● **Activity**
All lines below containing the string "computer" are to be copied.

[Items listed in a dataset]

########################################

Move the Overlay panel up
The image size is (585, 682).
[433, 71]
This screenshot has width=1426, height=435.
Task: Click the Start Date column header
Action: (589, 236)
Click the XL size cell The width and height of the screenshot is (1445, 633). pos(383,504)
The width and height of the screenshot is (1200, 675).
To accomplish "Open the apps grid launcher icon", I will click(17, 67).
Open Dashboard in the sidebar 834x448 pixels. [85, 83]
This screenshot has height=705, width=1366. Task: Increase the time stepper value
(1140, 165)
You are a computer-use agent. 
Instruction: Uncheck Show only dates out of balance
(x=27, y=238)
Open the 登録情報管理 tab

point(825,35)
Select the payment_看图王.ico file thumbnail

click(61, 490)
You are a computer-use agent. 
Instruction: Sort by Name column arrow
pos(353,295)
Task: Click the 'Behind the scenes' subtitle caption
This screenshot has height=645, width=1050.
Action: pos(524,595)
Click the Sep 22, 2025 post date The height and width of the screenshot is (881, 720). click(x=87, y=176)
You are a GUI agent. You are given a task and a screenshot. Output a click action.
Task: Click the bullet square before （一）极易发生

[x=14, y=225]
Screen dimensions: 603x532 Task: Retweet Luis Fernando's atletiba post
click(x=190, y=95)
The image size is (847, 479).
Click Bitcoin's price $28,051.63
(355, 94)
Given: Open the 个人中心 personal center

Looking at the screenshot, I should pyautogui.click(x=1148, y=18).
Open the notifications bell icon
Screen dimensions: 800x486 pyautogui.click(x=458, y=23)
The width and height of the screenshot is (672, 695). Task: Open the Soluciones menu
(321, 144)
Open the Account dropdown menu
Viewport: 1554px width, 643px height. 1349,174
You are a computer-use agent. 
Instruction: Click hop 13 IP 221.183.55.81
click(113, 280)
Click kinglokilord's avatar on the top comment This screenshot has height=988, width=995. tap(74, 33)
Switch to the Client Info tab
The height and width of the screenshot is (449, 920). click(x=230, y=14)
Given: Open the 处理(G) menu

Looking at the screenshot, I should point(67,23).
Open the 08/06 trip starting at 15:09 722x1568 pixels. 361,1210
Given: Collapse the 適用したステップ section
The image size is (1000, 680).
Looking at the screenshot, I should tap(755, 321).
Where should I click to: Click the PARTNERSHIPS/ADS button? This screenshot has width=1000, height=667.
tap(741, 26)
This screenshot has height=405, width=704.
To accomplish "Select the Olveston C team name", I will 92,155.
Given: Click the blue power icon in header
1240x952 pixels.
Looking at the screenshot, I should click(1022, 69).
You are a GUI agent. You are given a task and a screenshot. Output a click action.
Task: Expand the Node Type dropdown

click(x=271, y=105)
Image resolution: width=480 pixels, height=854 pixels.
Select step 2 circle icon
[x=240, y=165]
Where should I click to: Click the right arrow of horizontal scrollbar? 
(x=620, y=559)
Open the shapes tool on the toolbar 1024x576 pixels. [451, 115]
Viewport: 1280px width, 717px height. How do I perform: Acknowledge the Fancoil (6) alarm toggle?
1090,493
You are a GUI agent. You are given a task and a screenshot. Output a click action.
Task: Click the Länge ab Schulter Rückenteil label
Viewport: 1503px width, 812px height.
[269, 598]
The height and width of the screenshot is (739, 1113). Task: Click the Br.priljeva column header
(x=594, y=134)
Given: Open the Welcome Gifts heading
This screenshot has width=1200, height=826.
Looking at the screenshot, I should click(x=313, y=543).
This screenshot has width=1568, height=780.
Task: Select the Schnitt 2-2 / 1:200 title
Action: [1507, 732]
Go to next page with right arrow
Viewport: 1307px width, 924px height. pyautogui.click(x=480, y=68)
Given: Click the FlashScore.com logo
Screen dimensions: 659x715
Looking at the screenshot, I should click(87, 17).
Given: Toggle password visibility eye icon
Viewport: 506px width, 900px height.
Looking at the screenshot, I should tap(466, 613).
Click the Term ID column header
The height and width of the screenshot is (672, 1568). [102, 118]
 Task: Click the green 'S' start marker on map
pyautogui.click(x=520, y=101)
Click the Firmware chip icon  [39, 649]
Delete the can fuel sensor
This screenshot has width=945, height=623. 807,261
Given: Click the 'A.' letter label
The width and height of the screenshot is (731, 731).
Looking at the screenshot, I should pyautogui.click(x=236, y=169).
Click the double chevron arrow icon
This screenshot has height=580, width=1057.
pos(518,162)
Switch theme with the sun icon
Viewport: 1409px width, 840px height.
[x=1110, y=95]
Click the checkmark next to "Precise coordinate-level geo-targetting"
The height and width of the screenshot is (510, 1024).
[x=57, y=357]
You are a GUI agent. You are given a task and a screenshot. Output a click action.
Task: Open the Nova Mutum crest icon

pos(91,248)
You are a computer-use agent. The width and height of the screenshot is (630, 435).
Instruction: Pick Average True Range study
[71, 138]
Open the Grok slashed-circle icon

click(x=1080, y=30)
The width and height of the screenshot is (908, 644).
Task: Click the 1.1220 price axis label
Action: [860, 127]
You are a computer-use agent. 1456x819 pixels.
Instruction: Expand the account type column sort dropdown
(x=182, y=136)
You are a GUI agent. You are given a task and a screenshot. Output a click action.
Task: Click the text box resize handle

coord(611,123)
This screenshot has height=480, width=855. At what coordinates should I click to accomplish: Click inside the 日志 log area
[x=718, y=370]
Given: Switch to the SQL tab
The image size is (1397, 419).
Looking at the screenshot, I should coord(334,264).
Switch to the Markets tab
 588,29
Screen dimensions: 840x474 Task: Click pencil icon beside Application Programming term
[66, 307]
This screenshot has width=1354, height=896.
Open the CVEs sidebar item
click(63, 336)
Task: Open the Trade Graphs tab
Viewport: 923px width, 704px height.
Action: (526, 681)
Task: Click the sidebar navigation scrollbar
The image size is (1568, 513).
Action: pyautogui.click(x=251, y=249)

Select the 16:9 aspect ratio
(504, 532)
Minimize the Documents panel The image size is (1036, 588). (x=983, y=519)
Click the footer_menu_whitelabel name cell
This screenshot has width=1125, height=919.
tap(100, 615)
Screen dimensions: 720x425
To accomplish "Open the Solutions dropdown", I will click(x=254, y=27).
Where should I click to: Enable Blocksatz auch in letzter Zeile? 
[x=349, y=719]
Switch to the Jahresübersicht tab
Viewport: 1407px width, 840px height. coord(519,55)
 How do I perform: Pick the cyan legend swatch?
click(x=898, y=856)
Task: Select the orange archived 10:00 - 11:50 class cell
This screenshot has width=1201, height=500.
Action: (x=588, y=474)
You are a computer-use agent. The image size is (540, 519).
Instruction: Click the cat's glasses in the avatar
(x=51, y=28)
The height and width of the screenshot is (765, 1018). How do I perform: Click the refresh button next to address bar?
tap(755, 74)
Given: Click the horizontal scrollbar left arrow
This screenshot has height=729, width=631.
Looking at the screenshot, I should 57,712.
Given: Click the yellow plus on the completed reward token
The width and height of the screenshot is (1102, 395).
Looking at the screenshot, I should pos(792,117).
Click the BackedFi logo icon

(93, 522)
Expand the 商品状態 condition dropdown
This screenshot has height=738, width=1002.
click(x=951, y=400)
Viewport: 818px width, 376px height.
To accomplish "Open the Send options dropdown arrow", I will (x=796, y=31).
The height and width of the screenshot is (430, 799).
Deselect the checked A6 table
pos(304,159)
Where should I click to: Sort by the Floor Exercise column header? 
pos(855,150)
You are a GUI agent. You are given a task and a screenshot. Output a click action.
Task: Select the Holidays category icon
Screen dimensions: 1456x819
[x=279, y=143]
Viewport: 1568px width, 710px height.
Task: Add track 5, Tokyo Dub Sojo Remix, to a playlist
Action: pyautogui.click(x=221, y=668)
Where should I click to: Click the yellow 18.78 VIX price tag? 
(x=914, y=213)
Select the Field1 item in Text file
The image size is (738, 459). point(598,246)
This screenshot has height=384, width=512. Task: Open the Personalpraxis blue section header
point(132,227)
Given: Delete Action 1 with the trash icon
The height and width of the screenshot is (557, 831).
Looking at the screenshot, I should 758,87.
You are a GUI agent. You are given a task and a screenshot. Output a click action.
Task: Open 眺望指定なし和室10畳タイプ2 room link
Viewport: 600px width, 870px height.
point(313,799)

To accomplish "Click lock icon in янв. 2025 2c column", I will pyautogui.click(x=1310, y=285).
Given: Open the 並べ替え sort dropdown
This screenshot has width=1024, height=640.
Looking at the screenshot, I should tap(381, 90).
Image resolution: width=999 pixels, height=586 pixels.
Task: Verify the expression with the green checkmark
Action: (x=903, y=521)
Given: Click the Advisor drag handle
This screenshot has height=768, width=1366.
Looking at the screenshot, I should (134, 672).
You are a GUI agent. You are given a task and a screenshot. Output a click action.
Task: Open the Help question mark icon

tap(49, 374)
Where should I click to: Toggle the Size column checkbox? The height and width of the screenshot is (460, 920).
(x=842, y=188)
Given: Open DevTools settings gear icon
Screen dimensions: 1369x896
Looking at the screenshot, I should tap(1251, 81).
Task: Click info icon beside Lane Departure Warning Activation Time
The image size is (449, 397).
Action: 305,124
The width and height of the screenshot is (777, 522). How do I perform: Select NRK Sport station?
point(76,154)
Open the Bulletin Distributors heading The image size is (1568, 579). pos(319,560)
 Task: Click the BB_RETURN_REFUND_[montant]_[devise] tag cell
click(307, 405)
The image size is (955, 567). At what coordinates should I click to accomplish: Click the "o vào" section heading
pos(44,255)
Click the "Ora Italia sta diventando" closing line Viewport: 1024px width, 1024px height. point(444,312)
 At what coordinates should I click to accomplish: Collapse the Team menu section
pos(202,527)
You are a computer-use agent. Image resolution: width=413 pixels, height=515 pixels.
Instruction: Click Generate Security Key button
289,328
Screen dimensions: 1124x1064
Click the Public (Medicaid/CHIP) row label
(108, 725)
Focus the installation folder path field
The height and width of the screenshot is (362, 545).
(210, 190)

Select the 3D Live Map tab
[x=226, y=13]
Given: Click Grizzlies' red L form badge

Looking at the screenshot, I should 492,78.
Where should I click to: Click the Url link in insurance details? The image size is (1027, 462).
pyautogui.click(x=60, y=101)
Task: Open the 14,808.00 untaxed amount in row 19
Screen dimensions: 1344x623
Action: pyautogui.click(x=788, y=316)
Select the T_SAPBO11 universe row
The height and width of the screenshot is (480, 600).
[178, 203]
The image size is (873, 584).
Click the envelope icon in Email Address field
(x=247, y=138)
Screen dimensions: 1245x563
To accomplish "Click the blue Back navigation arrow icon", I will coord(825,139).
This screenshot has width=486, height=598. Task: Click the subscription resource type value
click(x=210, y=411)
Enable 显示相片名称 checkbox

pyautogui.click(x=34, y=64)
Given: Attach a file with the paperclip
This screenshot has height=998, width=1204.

########################################

● **Written answer**
You are a computer-use agent. 
You are a computer-use agent. 
You are a computer-use agent. 
You are a computer-use agent. The width and height of the screenshot is (630, 435).
You are a computer-use agent. 1456x819 pixels.
You are a computer-use agent. The image size is (540, 519).
You are a computer-use agent. Image resolution: width=413 pixels, height=515 pixels.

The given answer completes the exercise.